**The request**
Repeat the lines below word for word, starting with the line that contains "The image size is (202, 172)." and going on through the line that contains "Action: click(x=637, y=26)". Include both of those lines.

[Stored entries]
• • •

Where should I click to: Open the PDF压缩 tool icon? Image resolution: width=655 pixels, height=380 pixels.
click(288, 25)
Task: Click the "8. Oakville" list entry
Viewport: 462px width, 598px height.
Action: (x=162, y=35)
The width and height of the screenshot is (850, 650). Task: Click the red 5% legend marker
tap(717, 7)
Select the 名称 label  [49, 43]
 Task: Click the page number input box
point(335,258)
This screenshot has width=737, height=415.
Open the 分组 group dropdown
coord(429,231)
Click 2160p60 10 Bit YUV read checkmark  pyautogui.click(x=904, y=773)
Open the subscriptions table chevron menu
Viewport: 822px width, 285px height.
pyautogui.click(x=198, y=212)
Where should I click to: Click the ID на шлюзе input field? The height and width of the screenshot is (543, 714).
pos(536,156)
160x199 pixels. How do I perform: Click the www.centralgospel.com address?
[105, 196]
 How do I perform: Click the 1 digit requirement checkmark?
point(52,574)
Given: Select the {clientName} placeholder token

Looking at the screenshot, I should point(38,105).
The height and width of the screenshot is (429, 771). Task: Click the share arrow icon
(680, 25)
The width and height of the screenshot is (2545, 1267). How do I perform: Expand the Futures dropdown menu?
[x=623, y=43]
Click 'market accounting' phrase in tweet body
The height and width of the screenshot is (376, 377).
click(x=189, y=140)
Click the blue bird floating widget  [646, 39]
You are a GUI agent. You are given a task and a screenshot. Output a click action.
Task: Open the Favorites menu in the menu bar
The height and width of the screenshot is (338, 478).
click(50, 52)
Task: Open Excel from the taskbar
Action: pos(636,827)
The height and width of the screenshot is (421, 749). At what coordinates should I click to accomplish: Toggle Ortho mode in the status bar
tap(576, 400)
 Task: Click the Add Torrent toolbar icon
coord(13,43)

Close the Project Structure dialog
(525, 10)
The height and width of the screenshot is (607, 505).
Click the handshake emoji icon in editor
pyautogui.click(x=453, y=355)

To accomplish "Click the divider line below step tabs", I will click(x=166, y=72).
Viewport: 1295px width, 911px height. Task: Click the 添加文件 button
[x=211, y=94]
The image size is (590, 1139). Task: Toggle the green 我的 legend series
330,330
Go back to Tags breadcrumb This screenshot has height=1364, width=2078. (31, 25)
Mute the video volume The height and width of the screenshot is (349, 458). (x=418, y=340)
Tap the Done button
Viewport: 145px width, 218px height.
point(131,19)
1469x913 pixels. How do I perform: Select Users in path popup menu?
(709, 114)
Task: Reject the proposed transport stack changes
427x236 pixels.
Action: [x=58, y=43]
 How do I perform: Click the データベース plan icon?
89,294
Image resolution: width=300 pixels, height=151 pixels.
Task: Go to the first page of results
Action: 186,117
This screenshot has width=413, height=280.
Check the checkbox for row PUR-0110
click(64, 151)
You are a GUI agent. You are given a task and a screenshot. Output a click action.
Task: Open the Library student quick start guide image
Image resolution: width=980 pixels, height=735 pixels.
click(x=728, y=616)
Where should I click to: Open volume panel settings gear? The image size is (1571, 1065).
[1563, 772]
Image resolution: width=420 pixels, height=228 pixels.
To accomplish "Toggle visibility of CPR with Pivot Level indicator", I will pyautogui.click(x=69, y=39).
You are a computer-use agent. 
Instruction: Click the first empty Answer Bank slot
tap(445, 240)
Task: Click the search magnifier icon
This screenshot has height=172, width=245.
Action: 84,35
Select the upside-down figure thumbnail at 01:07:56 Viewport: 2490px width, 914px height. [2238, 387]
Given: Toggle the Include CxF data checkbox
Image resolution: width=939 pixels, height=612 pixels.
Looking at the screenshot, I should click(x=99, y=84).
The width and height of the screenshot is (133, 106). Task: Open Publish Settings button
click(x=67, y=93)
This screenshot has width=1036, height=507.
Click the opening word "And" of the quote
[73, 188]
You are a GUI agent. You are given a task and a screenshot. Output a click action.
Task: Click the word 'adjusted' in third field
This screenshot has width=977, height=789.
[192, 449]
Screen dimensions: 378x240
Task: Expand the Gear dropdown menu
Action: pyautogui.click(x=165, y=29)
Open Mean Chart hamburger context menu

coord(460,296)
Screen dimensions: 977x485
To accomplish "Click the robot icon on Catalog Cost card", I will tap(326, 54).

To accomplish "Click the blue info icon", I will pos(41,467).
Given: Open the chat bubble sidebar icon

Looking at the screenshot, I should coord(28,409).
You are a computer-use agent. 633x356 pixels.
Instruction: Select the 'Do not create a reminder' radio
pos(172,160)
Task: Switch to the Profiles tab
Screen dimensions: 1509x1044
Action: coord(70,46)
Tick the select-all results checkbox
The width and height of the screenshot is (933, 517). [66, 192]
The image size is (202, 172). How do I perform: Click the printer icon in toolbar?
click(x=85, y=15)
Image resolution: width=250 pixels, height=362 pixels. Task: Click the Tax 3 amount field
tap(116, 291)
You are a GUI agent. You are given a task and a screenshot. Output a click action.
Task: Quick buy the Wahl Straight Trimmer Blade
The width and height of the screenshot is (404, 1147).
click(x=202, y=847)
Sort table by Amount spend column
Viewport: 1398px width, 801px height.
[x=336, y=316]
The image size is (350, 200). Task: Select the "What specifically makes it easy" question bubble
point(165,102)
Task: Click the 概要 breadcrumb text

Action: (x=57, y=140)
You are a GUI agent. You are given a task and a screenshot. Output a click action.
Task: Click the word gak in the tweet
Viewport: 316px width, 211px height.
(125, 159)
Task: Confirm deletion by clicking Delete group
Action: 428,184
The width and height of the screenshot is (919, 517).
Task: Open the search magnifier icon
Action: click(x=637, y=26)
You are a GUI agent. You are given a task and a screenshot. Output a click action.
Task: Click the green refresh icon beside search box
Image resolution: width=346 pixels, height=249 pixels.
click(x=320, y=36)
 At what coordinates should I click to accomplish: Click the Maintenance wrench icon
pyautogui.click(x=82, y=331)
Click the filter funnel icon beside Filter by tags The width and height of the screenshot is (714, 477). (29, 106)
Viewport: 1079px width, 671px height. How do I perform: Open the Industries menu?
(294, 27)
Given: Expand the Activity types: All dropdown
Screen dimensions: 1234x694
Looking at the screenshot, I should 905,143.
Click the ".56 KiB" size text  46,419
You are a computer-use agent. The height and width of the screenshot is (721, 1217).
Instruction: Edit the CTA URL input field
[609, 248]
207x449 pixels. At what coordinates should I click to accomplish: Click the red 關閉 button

• • •

**Answer in full**
The image size is (202, 172). How do I perform: Click the printer icon in toolbar?
click(x=85, y=15)
Image resolution: width=250 pixels, height=362 pixels. Task: Click the Tax 3 amount field
tap(116, 291)
You are a GUI agent. You are given a task and a screenshot. Output a click action.
Task: Quick buy the Wahl Straight Trimmer Blade
The width and height of the screenshot is (404, 1147).
click(x=202, y=847)
Sort table by Amount spend column
Viewport: 1398px width, 801px height.
[x=336, y=316]
The image size is (350, 200). Task: Select the "What specifically makes it easy" question bubble
point(165,102)
Task: Click the 概要 breadcrumb text

Action: (x=57, y=140)
You are a GUI agent. You are given a task and a screenshot. Output a click action.
Task: Click the word gak in the tweet
Viewport: 316px width, 211px height.
(125, 159)
Task: Confirm deletion by clicking Delete group
Action: 428,184
The width and height of the screenshot is (919, 517).
Task: Open the search magnifier icon
Action: click(x=637, y=26)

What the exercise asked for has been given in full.